D'autre part, l'EARL soutient que la procédure d'expropriation n'a jamais été régulièrement suivie, avant comme après le décès de Monsieur [V] [Z], survenu le [Date décès 1] 2016. Elle affirme qu'elle n'a pas reçu d'offre d'indemnisation amiable avant le 18 juillet 2018 alors qu'elle était inscrite comme exploitante des terres données à bail et que Monsieur [V] [Z] n'a eu connaissance d'aucune notification en qualité de co-indivisaire et membre de l'EARL . Elle en déduit que l'Etat français doit reprendre la procédure en vue de permettre son installation sur une exploitation comparable et, subsidiairement, de procéder à son dédommagement.
Il résulte des pièces versées aux débats que les offres de l'expropriant ont été : - affichées en mairie du 14 novembre au 16 décembre 2016 avec mention du nom de l'EARL Clos des bonnes huiles (T 026) ; -communiquées dans le cadre de l'instance judiciaire par mémoire du 13 juillet 2018, reçu le 24 juillet 2018.
Par référence aux articles L 311-4 et suivants du code de l'expropriation, la notification des offres n'est pas une formalité impérative préalable à l'ordonnance d'expropriation. Dès lors, la procédure est régulière à l'égard de l'EARL Clos des bonnes huiles ;

Aux motifs, sur l'indemnisation de l'EARL, qu'en application de l'article 321-1 du code de l'expropriation, l'autorité expropriante doit réparer l'intégralité du préjudice direct, matériel et certain causé par l'expropriation. L'indemnité allouée doit permettre à l'exproprié de se replacer dans l'état dans lequel il se trouvait avant l'expropriation et ne doit pas lui procurer un enrichissement sans cause.

En l'espèce, l'appelante soutient qu'elle était occupante légitime des terres objets de l'expropriation, étant titulaire d'un bail rural, qu'elle exerçait une activité agricole réelle sur ces parcelles et que la procédure d'expropriation lui a causé un préjudice, éléments qui justifient qu'elle soit en droit de prétendre à une indemnisation.

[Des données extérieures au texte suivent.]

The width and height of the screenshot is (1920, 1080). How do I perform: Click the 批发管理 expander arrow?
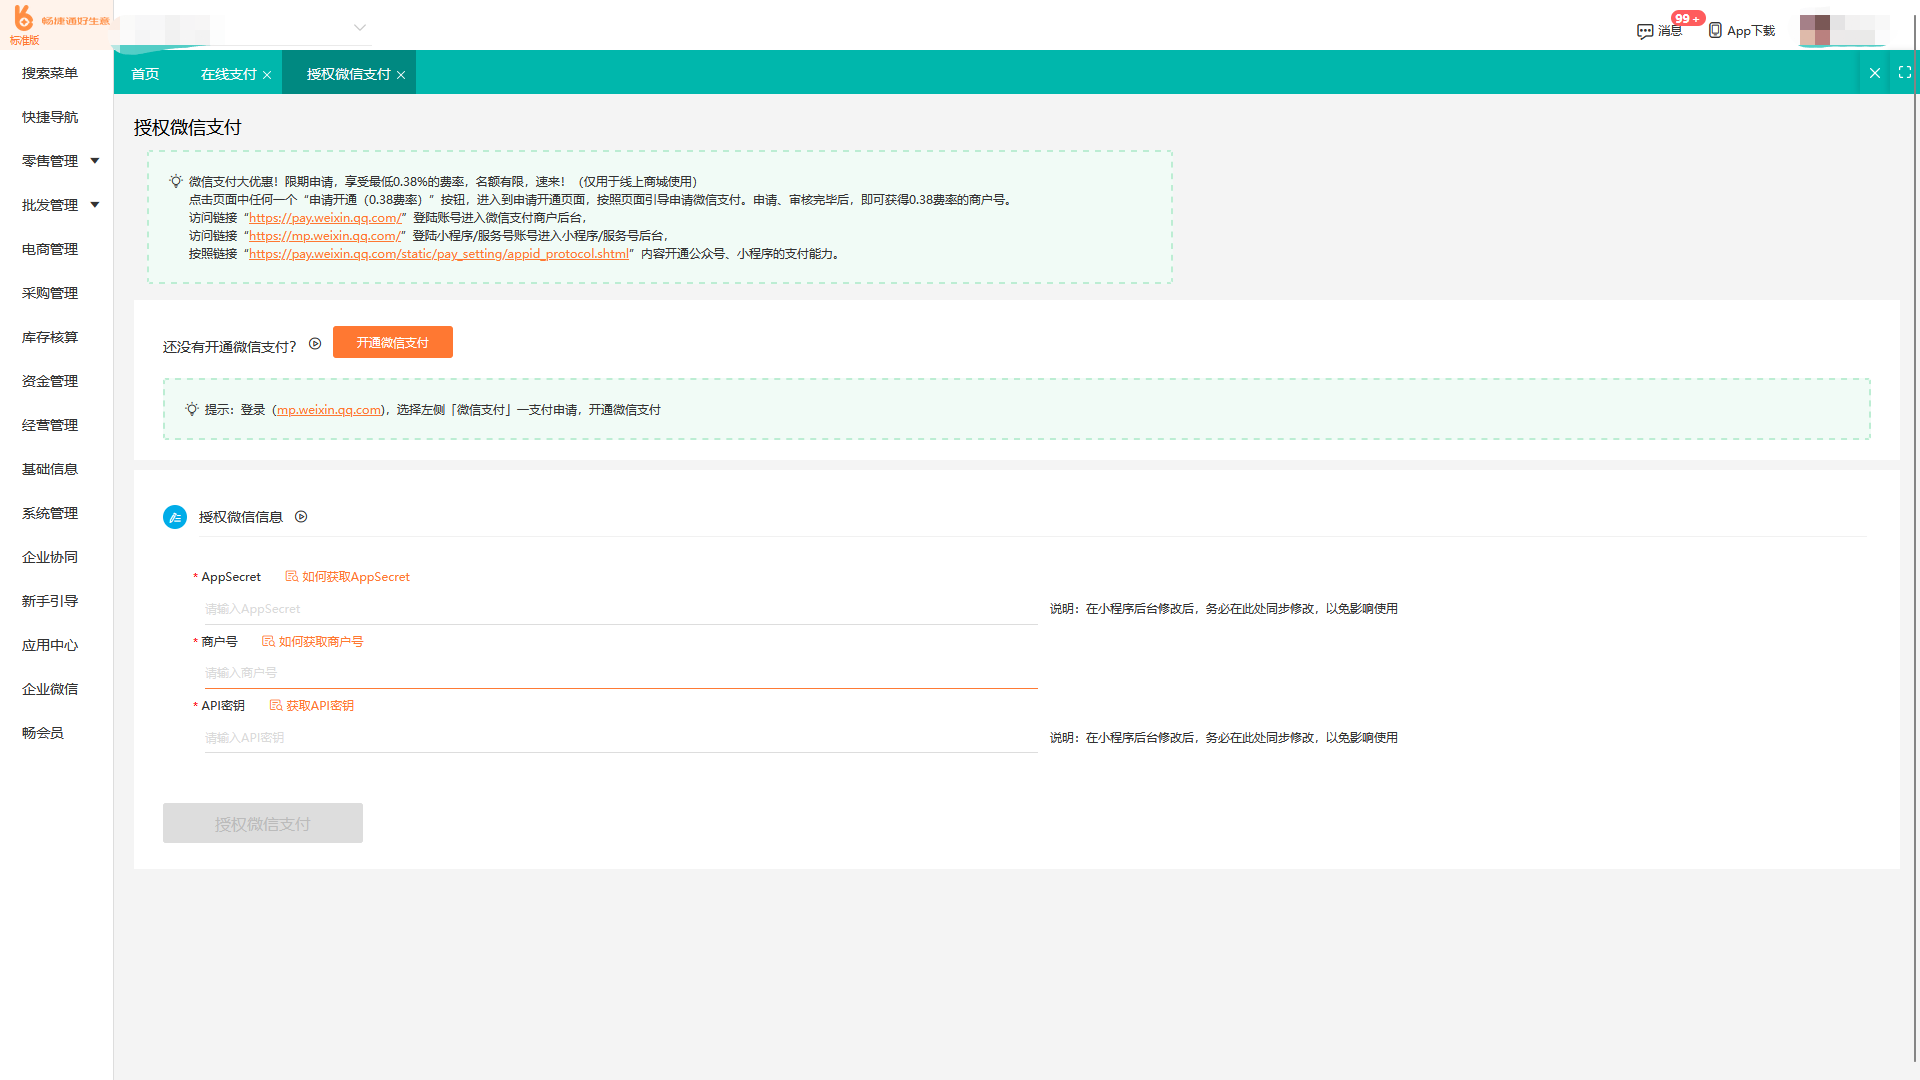[x=95, y=204]
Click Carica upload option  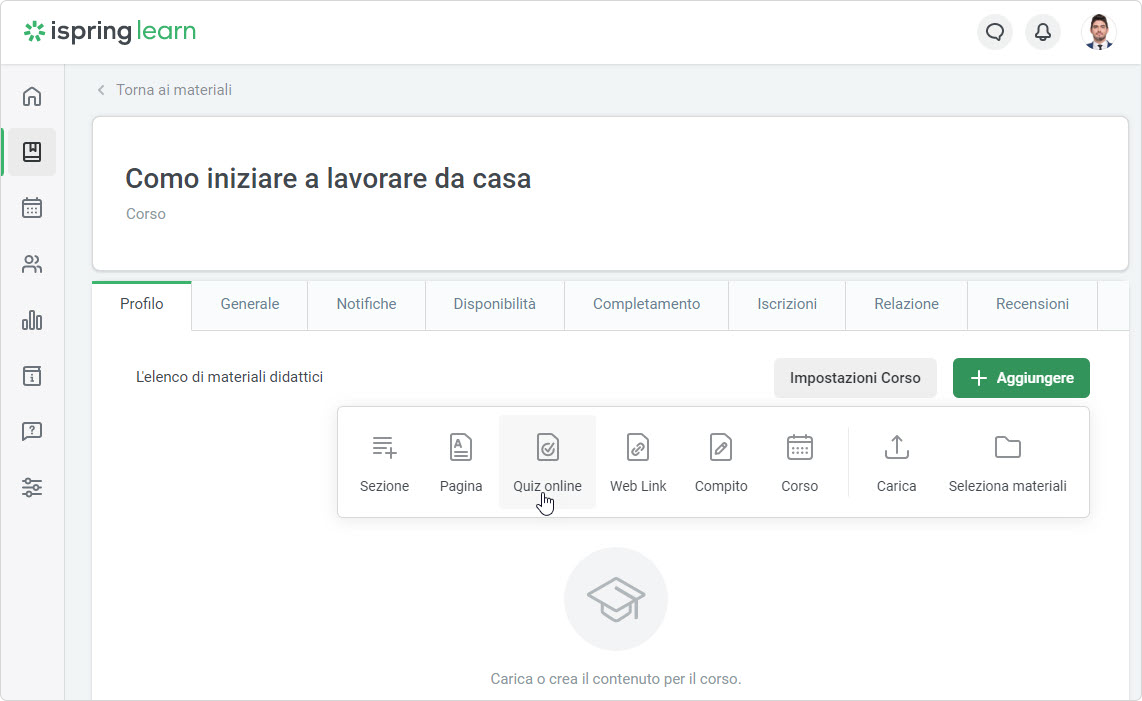pyautogui.click(x=896, y=463)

L'autorité expropriante rétorque pour sa part : - que l'EARL ne justifie d'aucun titre d'occupation en qualité de locataire lui permettant de prétendre à une indemnité d'éviction ; -que l'activité en relation avec la possession d'équidés, débutée en 2010, ne saurait ouvrir droit à une indemnisation dès lors qu'elle a été créée en connaissance de cause, postérieurement à la déclaration d'utilité publique datant du 16 octobre 2003 ; - qu'à en juger par l'état d'abandon des parcelles en cause, livrées à la végétation, l'EARL n'a jamais réalisé son projet d'installation d'un centre équestre.

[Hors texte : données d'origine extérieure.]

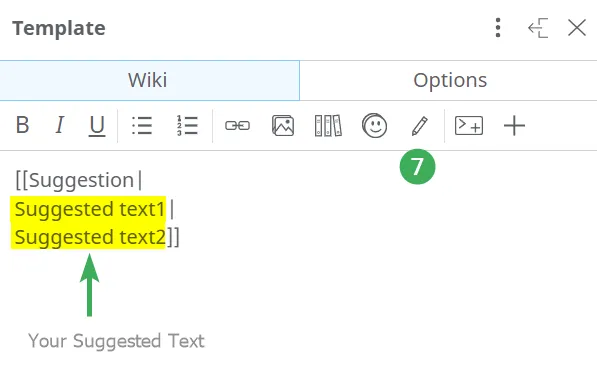Screen dimensions: 597x381
Task: Switch to the Options tab
Action: tap(449, 80)
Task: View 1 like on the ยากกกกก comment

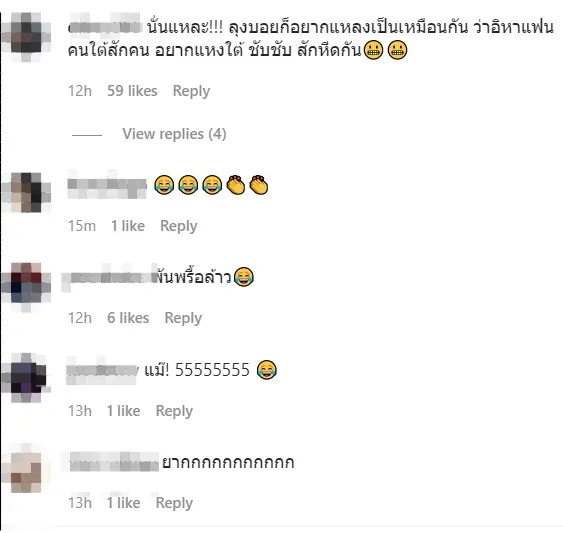Action: (124, 502)
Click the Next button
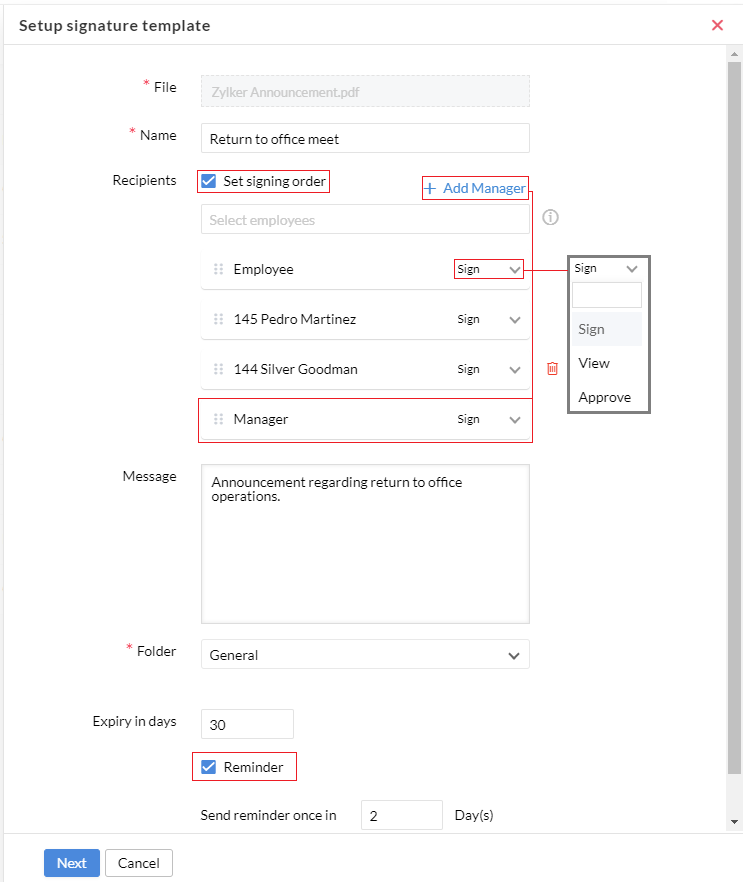This screenshot has width=743, height=882. (71, 863)
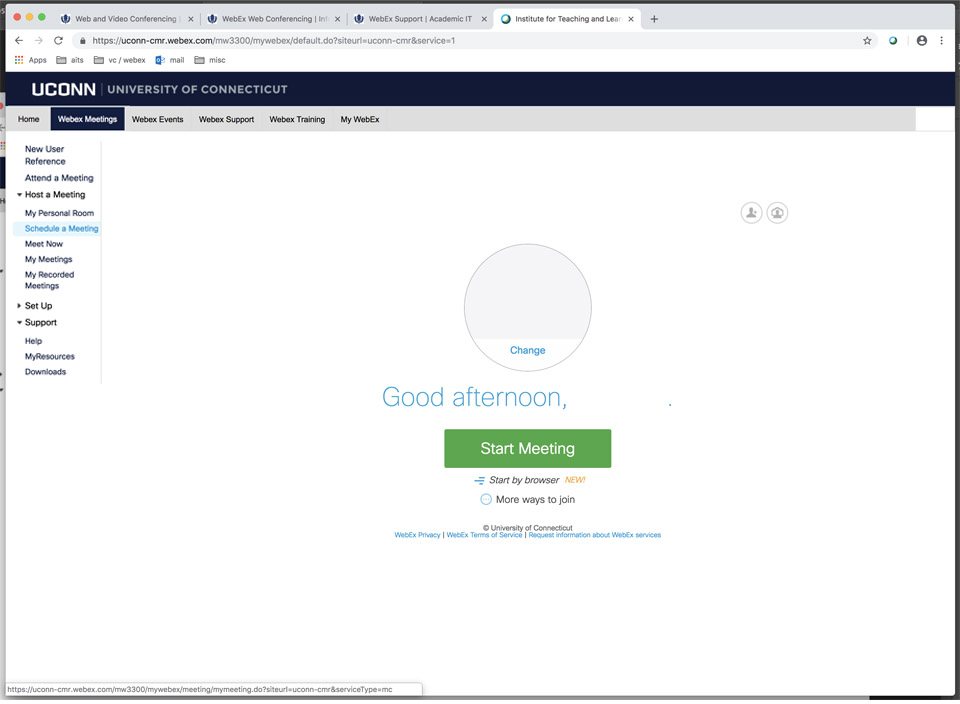Collapse the Host a Meeting section
The width and height of the screenshot is (960, 704).
pos(19,195)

Quant au commissaire du gouvernement, il constate que l'EARL ne justifie d'aucun titre juridique fondant l'occupation alléguée des parcelles expropriées.
L'EARL Clos des bonnes huiles a été créée entre Messieurs [V] et [U] [Z], ainsi qu'un tiers à la famille, et immatriculée au registre du commerce et des sociétés le 4 mars 2010, avec pour objet social la création d'un centre équestre et plus généralement l'exercice d'activités agricoles au sens de l'article L 311-1 du code rural.
Elle ne justifie d'aucun bail écrit dont elle serait titulaire.
Contrairement à ce qu'elle prétend, elle ne peut se prétendre détentrice du droit au bail rural à long terme consenti, suivant acte notarié du 9 novembre 1982, par Monsieur [I] [Z] et son épouse à ses deux fils, [Q] et [V], pour une durée de 25 ans, dès lors qu'au vu d'un procès-verbal de constat d'huissier en date du 24 juin 2009, au terme du bail, aucun des deux fils n'exploitait ces parcelles depuis plusieurs années, en raison de leur état d'abandon à cette date.
Le fait d'avoir occupé les parcelles litigieuses à compter de 2010 est insuffisant pour pouvoir alléguer l'existence d'un droit au bail, même verbal, qui lui aurait été consenti par les propriétaires indivis dès lors que Monsieur [Q] [Z], co-indivisaire, conteste le caractère licite de l'occupation alléguée et que la mise à disposition des parcelles par Monsieur [V] [Z] au profit de l'EARL n'est pas rapportée.
L'absence de réaction de Monsieur [Q] [Z] à cette occupation ne peut être considérée comme créatrice de droit, d'autant que l'EARL n'allègue même pas le paiement de loyers en contrepartie de l'exploitation qu'elle invoque.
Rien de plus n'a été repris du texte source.